* EXERCISE GOAL:
Reproduce the following lines of data verbatim: the part that begins with the line containing "Where should I click to: Open the" and ends with the line containing "(x=45, y=39)", both of those lines included.

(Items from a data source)
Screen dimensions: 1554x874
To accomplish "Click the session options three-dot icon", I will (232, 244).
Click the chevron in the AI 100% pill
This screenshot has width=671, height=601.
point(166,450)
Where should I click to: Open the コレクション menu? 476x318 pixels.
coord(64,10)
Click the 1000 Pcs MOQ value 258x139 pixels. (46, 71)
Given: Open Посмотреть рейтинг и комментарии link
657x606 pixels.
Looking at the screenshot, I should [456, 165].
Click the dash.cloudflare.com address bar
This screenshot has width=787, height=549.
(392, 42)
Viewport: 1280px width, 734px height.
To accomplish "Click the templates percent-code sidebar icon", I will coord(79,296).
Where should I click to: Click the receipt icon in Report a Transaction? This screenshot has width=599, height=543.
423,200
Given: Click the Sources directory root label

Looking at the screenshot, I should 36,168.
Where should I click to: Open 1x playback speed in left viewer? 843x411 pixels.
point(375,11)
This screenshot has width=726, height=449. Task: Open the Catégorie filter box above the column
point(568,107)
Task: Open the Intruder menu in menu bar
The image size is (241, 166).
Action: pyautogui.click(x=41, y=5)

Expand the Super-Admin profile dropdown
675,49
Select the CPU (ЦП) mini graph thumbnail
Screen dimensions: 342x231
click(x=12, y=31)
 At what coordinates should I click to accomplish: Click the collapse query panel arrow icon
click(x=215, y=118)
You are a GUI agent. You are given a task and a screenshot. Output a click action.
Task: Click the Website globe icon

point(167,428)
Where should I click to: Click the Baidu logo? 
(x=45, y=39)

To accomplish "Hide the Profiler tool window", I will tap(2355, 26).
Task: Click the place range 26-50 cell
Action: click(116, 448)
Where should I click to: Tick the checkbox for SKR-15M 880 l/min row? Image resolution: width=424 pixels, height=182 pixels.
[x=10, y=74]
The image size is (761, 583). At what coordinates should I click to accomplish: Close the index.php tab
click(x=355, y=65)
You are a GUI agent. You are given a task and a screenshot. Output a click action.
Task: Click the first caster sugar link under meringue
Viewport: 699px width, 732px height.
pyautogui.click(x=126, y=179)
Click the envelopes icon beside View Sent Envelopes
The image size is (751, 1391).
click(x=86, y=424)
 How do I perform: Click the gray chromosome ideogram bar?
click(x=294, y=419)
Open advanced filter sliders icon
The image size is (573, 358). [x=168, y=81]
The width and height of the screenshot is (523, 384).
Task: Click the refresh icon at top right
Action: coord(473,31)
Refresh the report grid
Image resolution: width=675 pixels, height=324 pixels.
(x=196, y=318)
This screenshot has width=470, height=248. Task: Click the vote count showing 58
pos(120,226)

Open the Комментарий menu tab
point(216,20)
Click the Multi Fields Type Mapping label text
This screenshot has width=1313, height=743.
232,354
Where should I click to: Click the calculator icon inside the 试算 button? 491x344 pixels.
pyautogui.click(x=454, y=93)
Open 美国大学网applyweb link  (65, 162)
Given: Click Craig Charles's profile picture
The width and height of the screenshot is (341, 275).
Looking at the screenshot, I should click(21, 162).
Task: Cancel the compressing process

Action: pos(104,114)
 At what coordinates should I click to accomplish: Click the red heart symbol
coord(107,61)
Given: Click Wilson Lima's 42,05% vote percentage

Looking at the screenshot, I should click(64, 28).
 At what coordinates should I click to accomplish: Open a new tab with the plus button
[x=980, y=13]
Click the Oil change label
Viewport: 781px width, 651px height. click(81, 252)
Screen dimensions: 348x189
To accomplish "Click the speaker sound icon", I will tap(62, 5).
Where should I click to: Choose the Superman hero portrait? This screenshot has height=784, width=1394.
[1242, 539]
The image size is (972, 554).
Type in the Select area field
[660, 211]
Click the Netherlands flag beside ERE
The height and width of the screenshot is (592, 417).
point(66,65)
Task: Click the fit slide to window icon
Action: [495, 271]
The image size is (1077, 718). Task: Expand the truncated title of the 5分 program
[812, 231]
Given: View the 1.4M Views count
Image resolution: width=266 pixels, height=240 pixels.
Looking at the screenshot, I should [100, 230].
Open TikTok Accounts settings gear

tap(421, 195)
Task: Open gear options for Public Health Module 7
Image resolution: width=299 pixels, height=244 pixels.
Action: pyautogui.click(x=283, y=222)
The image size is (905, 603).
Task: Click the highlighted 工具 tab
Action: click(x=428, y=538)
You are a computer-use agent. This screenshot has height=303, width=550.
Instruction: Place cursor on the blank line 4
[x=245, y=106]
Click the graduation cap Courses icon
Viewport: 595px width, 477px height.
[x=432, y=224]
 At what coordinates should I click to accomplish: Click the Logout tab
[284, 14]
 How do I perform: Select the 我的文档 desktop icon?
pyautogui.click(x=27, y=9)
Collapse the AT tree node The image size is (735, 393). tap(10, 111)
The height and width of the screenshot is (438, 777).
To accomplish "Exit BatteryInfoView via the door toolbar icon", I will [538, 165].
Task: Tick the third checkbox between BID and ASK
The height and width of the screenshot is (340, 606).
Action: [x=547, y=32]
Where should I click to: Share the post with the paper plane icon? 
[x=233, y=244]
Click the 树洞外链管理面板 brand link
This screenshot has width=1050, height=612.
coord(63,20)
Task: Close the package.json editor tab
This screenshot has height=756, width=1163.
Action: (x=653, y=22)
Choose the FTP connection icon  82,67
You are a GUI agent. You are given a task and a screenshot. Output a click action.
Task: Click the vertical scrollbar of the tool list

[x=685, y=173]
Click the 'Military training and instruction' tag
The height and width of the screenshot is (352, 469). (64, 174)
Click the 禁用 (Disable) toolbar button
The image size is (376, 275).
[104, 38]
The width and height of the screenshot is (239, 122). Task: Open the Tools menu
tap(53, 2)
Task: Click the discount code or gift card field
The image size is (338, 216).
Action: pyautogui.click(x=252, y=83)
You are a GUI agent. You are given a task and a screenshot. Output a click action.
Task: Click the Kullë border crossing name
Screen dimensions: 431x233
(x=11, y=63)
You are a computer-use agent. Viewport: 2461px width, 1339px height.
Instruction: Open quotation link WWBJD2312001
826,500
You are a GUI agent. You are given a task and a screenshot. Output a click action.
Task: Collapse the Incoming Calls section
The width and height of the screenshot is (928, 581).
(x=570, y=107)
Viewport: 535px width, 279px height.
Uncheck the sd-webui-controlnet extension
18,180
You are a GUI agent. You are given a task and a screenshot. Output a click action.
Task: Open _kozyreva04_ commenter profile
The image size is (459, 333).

* WRITTEN REPLY:
Where should I click to: Open the コレクション menu? 476x318 pixels.
coord(64,10)
Click the 1000 Pcs MOQ value 258x139 pixels. (46, 71)
Given: Open Посмотреть рейтинг и комментарии link
657x606 pixels.
Looking at the screenshot, I should [456, 165].
Click the dash.cloudflare.com address bar
This screenshot has width=787, height=549.
(392, 42)
Viewport: 1280px width, 734px height.
To accomplish "Click the templates percent-code sidebar icon", I will coord(79,296).
Where should I click to: Click the receipt icon in Report a Transaction? This screenshot has width=599, height=543.
423,200
Given: Click the Sources directory root label

Looking at the screenshot, I should 36,168.
Where should I click to: Open 1x playback speed in left viewer? 843x411 pixels.
point(375,11)
This screenshot has width=726, height=449. Task: Open the Catégorie filter box above the column
point(568,107)
Task: Open the Intruder menu in menu bar
The image size is (241, 166).
Action: pyautogui.click(x=41, y=5)

Expand the Super-Admin profile dropdown
675,49
Select the CPU (ЦП) mini graph thumbnail
Screen dimensions: 342x231
click(x=12, y=31)
 At what coordinates should I click to accomplish: Click the collapse query panel arrow icon
click(x=215, y=118)
You are a GUI agent. You are given a task and a screenshot. Output a click action.
Task: Click the Website globe icon

point(167,428)
Where should I click to: Click the Baidu logo? 
(x=45, y=39)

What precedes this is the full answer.